Cependant, dans la situation actuelle, les taxes sur les entreprises sont majoritairement suspendues ; l’État va donc faire peser la charge de rembourser le patronat avec les deniers publics. Cette décision ne peut que faire exploser la dette et avoir des répercussions désastreuses non seulement sur la France mais aussi sur le monde en raison de ses liens économiques dans de nombreux pays. Les bourses mondiales ont perdu en quelques semaines près de trente pourcents de leur valorisation, de manière assez inattendue. La situation est dramatique, aussi les spéculateurs paniquent : où va se concrétiser leur capital si plus aucune valeur n’est produite, si les travailleurs ne produisent plus assez de valeur ? Parce que leur intérêt n’est pas de savoir si les biens de nécessité continueront d’être fournis, les spéculateurs perdent les pédales et tentent à toute vitesse de vendre les actions, baissent leur prix en-dessous même de leur prix d’achat initial : les voilà maintenant en train de vendre à perte leurs actions sur des marchés dont la pureté et la perfection laissent franchement à désirer. Or, rien d’exceptionnel là-dedans : c’est ainsi que cela a toujours fonctionné. Simplement, ici, les investisseurs ne voient plus où pourrait se faire du profit supplémentaire dans les temps qui viennent ; qui va produire si le chômage se généralise ? Les voilà à retirer leur capitaux, et à menacer même la survie de l’approvisionnement des biens de première nécessité. Oui, mais ils détiennent les moyens de production, aussi est-ce leur droit. Alors le spectre terrifiant de l’étatisation de l’économie est agité, pour « ramener les investisseurs à la raison », pour paraphraser le Ministre de l’économie. Les investisseurs ont toute leur raison, ils agissent chacun selon leur intérêt capitaliste bien pensé, bien réfléchi et malheur aux vaincus.
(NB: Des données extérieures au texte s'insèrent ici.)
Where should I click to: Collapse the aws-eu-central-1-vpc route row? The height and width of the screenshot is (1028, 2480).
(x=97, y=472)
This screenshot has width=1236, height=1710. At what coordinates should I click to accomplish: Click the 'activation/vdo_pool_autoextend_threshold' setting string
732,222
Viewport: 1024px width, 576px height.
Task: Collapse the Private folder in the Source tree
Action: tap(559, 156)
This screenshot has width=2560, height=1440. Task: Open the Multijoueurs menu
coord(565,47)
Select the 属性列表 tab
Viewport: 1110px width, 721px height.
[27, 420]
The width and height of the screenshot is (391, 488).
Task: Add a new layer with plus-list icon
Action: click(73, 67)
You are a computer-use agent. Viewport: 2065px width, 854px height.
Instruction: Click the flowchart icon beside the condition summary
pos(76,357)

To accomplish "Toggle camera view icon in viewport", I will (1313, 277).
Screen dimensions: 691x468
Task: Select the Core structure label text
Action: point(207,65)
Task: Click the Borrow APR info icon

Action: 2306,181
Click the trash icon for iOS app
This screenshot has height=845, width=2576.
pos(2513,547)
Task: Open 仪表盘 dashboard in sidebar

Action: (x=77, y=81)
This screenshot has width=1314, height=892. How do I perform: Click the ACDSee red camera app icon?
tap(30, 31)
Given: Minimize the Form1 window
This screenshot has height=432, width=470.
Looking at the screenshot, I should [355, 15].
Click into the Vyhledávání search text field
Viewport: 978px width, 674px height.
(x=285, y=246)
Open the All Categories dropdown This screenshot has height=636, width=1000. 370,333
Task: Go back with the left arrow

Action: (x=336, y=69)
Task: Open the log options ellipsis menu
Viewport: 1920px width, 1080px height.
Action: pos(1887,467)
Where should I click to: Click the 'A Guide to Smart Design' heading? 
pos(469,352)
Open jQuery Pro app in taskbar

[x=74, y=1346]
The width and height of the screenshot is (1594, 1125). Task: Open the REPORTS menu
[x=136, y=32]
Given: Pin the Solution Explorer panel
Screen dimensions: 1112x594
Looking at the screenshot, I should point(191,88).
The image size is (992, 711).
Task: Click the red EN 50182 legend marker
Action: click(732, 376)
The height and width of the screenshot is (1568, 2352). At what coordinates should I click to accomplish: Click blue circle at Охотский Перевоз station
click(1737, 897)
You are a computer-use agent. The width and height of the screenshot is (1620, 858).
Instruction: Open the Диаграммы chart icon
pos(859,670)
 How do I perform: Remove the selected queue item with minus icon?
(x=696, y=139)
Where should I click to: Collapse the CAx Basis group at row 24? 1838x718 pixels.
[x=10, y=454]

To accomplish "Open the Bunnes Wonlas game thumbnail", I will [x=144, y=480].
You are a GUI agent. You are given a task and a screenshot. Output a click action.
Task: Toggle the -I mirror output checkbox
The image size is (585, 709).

Dans cette situation, donc, il ne faut pas se tromper d’ennemis et il faudra rester lucide malgré les peines et les sacrifices à venir. Déjà nous voyons les réactionnaires puants du RN accuser les travailleurs immigrés de la propagation du virus. Pourtant, l’arrivée du coronavirus en France est bien plus le fait de bourgeois habitués des voyages aériens que de migrants fuyant les guerres du Moyen-Orient ou des populations traversant la Méditerranée pour trouver une société plus prospère. Enfin et surtout, ce sont eux qui font pression pour que le travail continue alors que la menace sanitaire s’accentue et que les investisseurs étrangers dans la même optique se retirent des entreprises françaises. Le profit plutôt que nos vies, si nous devions résumer.

Il ne faut pas se voiler la face, le Covid-19 n’est pas à sous-estimer, mais le saut dans l’inconnu sera bel et bien l’après-pandémie. La crise que le capitalisme est en train de connaître entraîne avec lui le prolétariat du monde entier. Reconstruction Communiste ne souscrit pas à l’union nationale autour des intérêts de la bourgeoisie. Nous ne sommes pas non plus dupes sur les évènements dramatiques qui vont advenir dans les mois, voire les années à venir. Nous agirons donc dans la perspective de renforcer le camp du prolétariat et pour la reconstruction d’une organisation communiste capable de faire entendre celui-ci.